The Tales of Beedle the Bard, by J.K. Rowling

The other book I finished recently is The Tales of Beedle the Bard, by J.K. Rowling (2007). This is a short collection of original fables from the wizarding world of Harry Potter, along with commentary on each story by renowned wizard Albus Dumbledore. Unlike That Hideous Strength, this little book took me all of one morning to read.

Spoilers follow…

I was first drawn to this book after reading “The Tale of the Three Brothers” in the middle of Harry Potter and the Deathly Hallows. In an earlier post I describe how carefully Rowling crafted that book to mirror the fable she wrote at its center. Not only was I amazed at how well the fable was integrated into the book, I loved the simplicity with which Rowling laid down the tale. She drops into a voice that many of us have forgotten, that of Aesop and the Grimm brothers, and the result is a finely-crafted little gem of a story. “Three Brothers” is included verbatim in Beedle, and I was excited to learn what other little stories Rowling had written.

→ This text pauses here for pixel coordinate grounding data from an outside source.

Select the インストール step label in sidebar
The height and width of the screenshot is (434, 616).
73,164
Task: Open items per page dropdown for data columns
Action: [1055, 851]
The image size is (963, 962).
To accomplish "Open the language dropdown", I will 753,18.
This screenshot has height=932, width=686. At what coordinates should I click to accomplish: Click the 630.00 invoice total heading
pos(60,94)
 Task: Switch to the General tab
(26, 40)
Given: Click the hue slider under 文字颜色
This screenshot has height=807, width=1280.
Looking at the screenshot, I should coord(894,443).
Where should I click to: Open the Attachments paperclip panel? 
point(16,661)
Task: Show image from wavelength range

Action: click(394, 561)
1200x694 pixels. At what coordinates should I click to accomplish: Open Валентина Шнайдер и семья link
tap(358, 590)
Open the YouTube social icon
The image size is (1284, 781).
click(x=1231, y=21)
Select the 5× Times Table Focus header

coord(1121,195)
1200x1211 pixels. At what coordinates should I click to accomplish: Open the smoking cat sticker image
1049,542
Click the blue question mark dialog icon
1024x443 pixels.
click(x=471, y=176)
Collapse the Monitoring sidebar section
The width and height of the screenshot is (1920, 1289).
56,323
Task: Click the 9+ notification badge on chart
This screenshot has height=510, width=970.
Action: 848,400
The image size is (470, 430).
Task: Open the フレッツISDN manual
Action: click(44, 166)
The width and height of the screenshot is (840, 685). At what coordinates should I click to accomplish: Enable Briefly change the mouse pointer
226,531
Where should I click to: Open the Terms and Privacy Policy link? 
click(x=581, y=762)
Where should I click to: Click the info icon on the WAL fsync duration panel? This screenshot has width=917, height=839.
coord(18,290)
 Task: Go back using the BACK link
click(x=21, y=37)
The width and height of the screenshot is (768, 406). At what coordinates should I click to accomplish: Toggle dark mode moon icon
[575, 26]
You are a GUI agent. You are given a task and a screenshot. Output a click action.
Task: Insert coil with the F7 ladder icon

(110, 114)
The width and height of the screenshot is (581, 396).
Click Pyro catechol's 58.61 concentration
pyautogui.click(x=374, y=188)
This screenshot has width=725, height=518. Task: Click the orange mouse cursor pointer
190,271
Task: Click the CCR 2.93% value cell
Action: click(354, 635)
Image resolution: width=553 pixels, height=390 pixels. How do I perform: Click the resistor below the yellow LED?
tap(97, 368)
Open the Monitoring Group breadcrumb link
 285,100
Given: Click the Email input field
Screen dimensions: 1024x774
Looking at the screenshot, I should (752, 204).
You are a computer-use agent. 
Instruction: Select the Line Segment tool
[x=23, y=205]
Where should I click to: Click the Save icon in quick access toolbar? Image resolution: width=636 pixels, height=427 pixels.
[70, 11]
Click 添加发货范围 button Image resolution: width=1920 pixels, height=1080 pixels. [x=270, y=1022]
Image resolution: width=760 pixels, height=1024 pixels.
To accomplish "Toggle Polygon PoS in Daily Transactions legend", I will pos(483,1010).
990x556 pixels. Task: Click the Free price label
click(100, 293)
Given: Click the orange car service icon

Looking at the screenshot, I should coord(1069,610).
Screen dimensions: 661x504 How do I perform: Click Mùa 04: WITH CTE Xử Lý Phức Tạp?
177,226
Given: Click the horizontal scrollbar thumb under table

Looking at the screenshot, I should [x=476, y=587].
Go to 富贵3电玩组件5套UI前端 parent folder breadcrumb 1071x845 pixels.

There are five stories here: In order, “The Wizard and the Hopping Pot,” “The Fountain of Fair Fortune,” “The Warlock’s Hairy Heart,” “Babbitty Rabbitty and her Cackling Stump,” and finally “Brothers.” I felt that they improved as the book went on. “The Wizard and the Hopping Pot” felt like fanservice and not much more (not that there’s anything wrong with that), being a silly tale about an annoying enchanted object. It didn’t help that I didn’t understand the main character’s change in personality at the end – I didn’t feel like the events justified the development. “Fountain” was a simple, rather medieval tale of a magical obstacle course that happens to be its own reward, like an abbreviated Wizard of Oz.

The third and fourth tales offered more food for thought, though. “Warlock” was a bizarre tragedy warning against the dangers of proud isolation. In it, the main character reacts so strongly against the idea of love (more correctly, against the idea of vulnerability) that he goes insane. Magic only illustrates in this story – it is hardly present in practice. I can’t say I liked the story, but it certainly gives one something to think about, like “Beauty and the Beast” with the beauty showing up too late.

“Babbitty Rabbitty” ends up being the best of the new stories. A powerful but foolish king who has no magic tries to reserve all magic for himself. A sly advisor attempts to exploit the king’s foolishness, and enlists the help of the eponymous magic washerwoman. But when the advisor’s plan backfires and the washerwoman is threatened with death, she uses her wits and her magic to not only escape death, but to punish the king for his foolishness, to genuinely teach him a lesson in humility, and to save the lives of many of her people. What begins like a play on “The Emperor’s New Clothes” has an ending more akin to the Biblical story of Esther. A person of low rank who knows that they wield more wisdom and power than their superiors uses those traits in an incredibly clever and responsible way, resulting in a good outcome for all. This is a story I will re-read several times, and wouldn’t mind reading to kids, because there’s a lot of good stuff to think about here.

The Dumbledore commentary is amusing and interesting to fans of Potter, but doesn’t reveal anything revolutionary or shed much extra light on the stories. But that’s what I like about them – they stand up well on their own, without additional explanation. This little book is a highly recommended afternoon of reading.